Question

Simplify each complex fraction. Assume no division by 0.$$\frac{\frac{y}{x}+3 y}{y+\frac{2 y}{x}}$$

Answer

**step1** Understanding the problem

The problem asks us to simplify a complex fraction. A complex fraction is a fraction where the numerator, denominator, or both contain other fractions. Our goal is to express the given complex fraction in its simplest form by performing arithmetic operations on the terms within it.

**step2** Simplifying the numerator

The numerator of the complex fraction is $$\frac{y}{x}+3 y$$.
To combine these two terms, we need to find a common denominator. The common denominator for 'x' and '1' (since $$3y$$ can be written as $$\frac{3y}{1}$$) is 'x'.
We rewrite $$3y$$ as a fraction with the denominator 'x':
$$3y = \frac{3y \times x}{1 \times x} = \frac{3xy}{x}$$
Now, we add the terms in the numerator:
$$\frac{y}{x} + \frac{3xy}{x} = \frac{y+3xy}{x}$$
We can observe that 'y' is a common factor in the terms $$y$$ and $$3xy$$. We factor out 'y':
$$y+3xy = y(1+3x)$$
So, the simplified numerator is $$\frac{y(1+3x)}{x}$$.
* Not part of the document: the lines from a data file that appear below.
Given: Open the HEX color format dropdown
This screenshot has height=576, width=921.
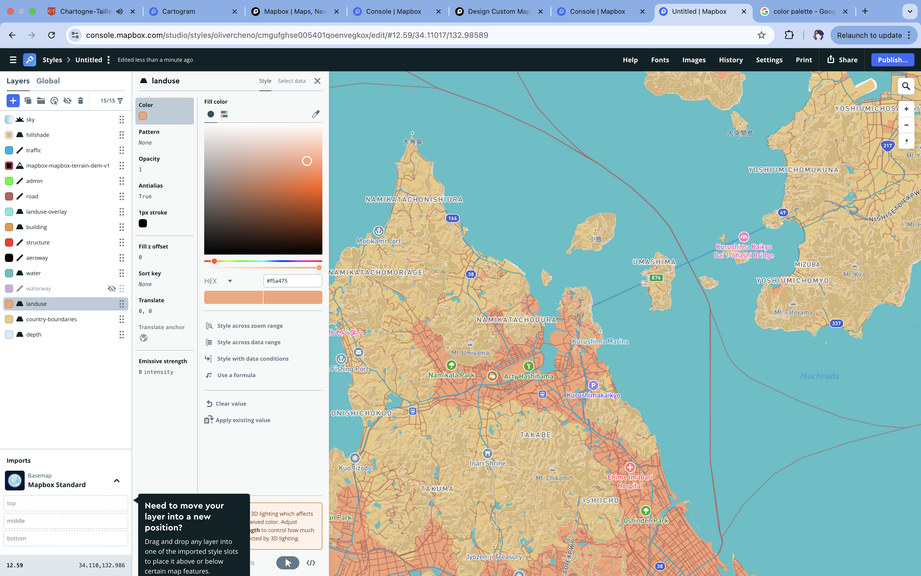Looking at the screenshot, I should tap(219, 281).
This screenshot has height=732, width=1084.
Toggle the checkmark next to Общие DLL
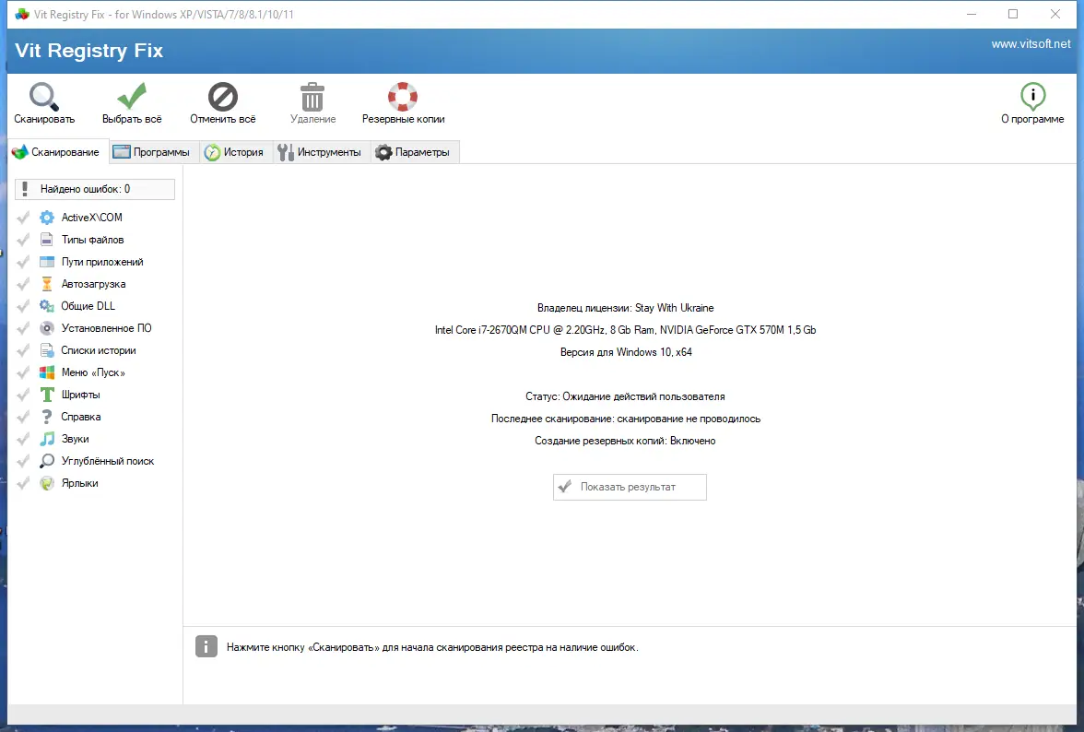tap(22, 305)
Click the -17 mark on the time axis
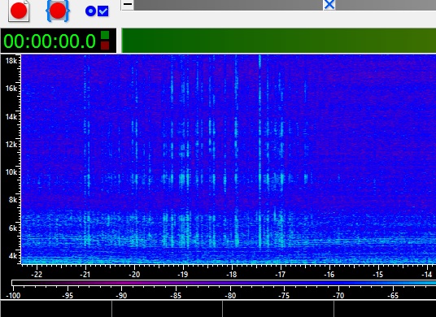The height and width of the screenshot is (317, 436). point(281,275)
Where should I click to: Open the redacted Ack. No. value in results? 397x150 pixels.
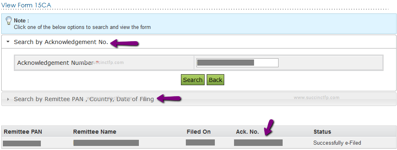click(258, 143)
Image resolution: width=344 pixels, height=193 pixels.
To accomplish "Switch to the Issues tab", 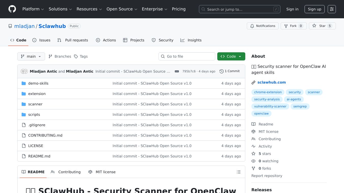I will [x=41, y=40].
**step3** Simplifying the denominator

The denominator of the complex fraction is $$y+\frac{2 y}{x}$$.
Similar to the numerator, to combine these terms, we find a common denominator, which is 'x'.
We rewrite 'y' as a fraction with the denominator 'x':
$$y = \frac{y \times x}{1 \times x} = \frac{xy}{x}$$
Now, we add the terms in the denominator:
$$\frac{xy}{x} + \frac{2y}{x} = \frac{xy+2y}{x}$$
We can observe that 'y' is a common factor in the terms $$xy$$ and $$2y$$. We factor out 'y':
$$xy+2y = y(x+2)$$
So, the simplified denominator is $$\frac{y(x+2)}{x}$$.
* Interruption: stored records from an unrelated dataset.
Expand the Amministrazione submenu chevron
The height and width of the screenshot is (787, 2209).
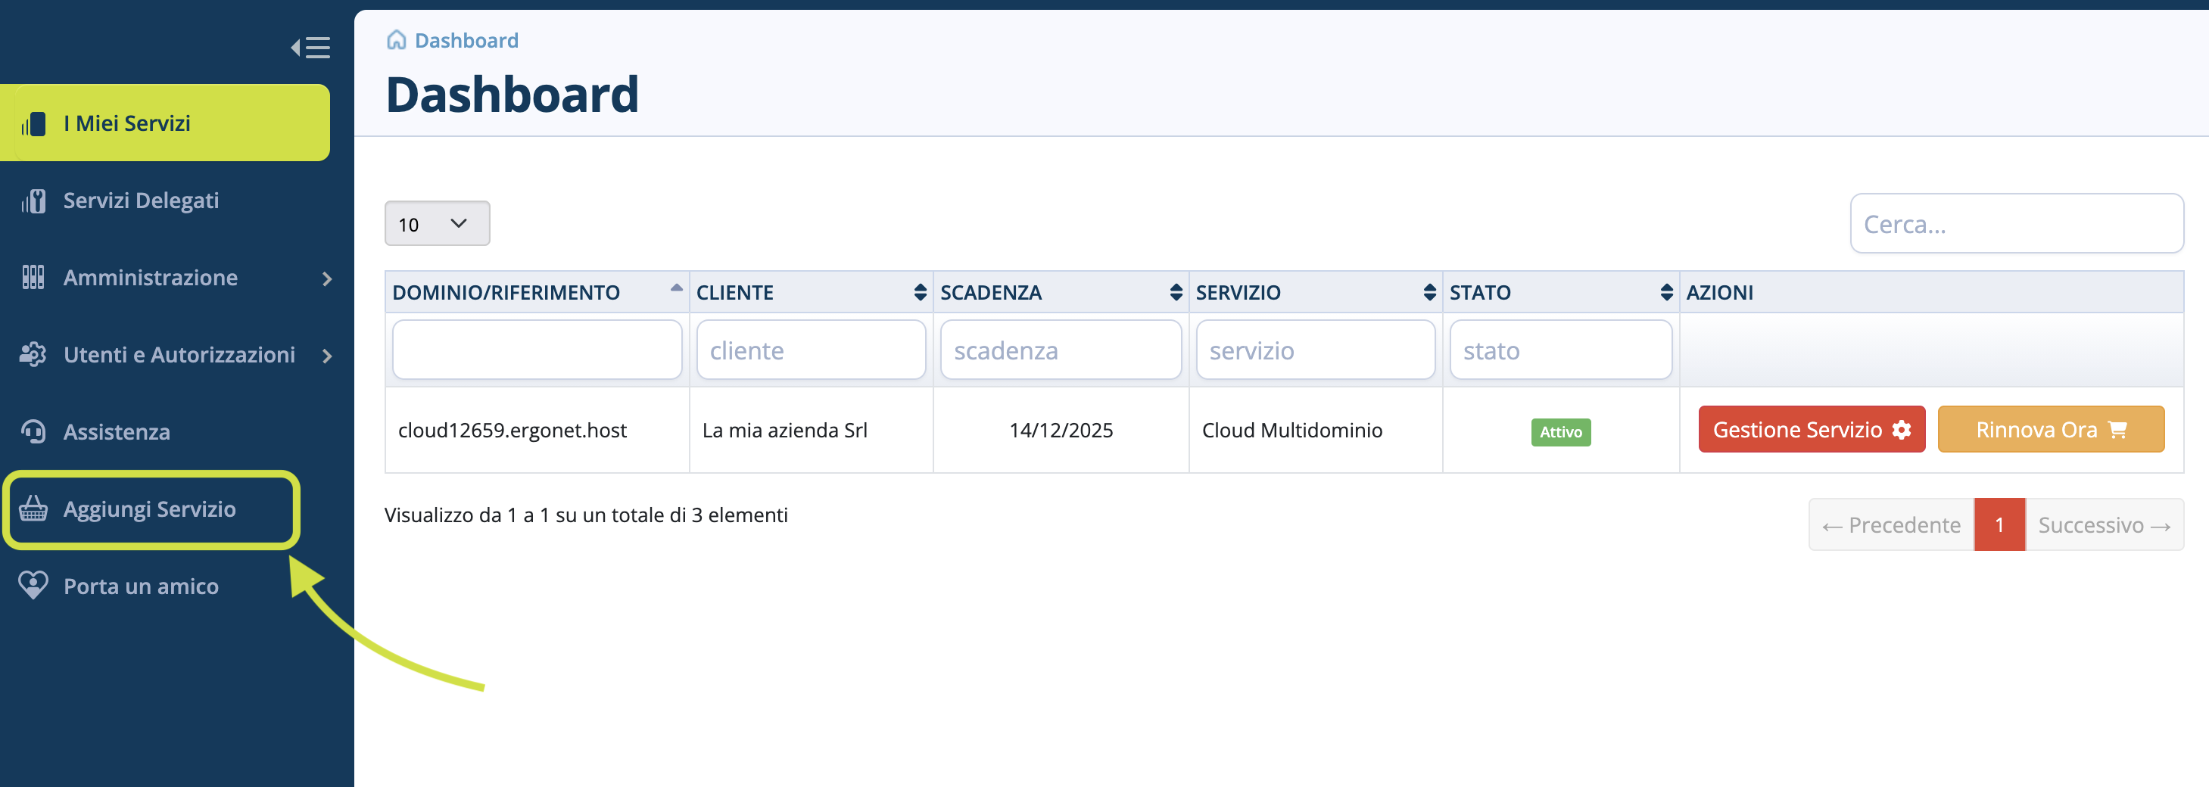pyautogui.click(x=327, y=279)
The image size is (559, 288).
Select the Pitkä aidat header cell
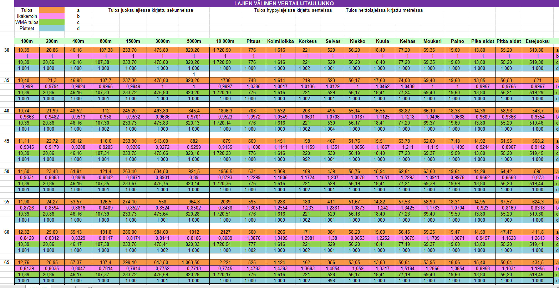pyautogui.click(x=508, y=41)
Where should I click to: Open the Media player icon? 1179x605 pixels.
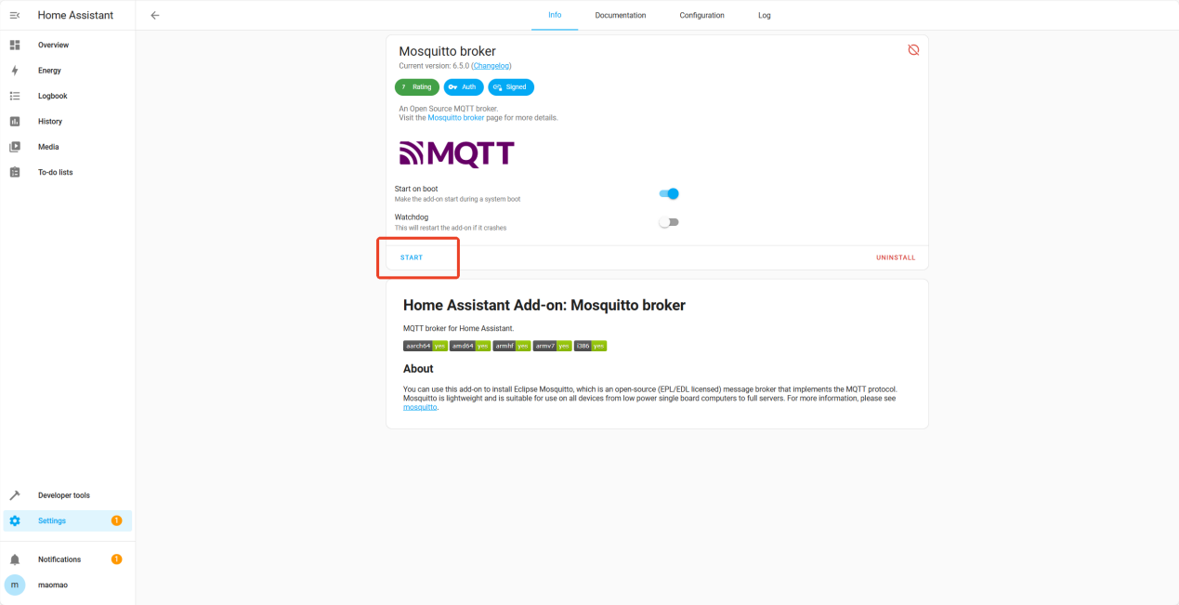(15, 147)
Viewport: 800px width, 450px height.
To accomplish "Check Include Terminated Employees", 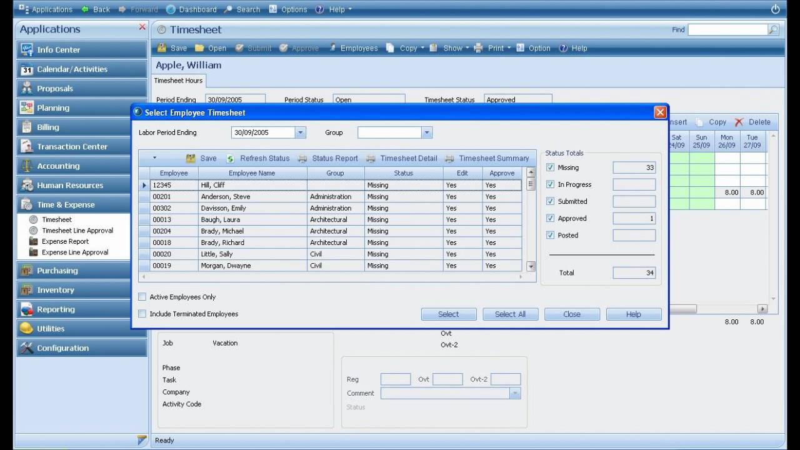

**step4** Rewriting the complex fraction

Now we substitute the simplified numerator and denominator back into the original complex fraction format:
$$\frac{\text{Simplified Numerator}}{\text{Simplified Denominator}} = \frac{\frac{y(1+3x)}{x}}{\frac{y(x+2)}{x}}$$

**step5** Simplifying the overall fraction

To simplify a fraction where the numerator and denominator are themselves fractions, we can multiply the numerator by the reciprocal of the denominator. The reciprocal of a fraction is obtained by flipping the numerator and denominator.
The rule for dividing fractions is: $$\frac{A}{B} \div \frac{C}{D} = \frac{A}{B} \times \frac{D}{C}$$
In our case, $$A = y(1+3x)$$, $$B = x$$, $$C = y(x+2)$$, and $$D = x$$.
So, the expression becomes:
$$\frac{y(1+3x)}{x} \times \frac{x}{y(x+2)}$$

**step6** Canceling common factors

We look for common factors in the numerator and the denominator of the multiplied expression that can be canceled out.
We have 'y' in the numerator and 'y' in the denominator.
We have 'x' in the numerator and 'x' in the denominator.
Since the problem states "Assume no division by 0", we can assume that $$x \neq 0$$ and $$y \neq 0$$, which allows us to cancel these common terms.
$$\frac{\cancel{y}(1+3x)}{\cancel{x}} \times \frac{\cancel{x}}{\cancel{y}(x+2)}$$
After canceling the common factors, we are left with:
$$\frac{1+3x}{x+2}$$
This is the simplified form of the complex fraction.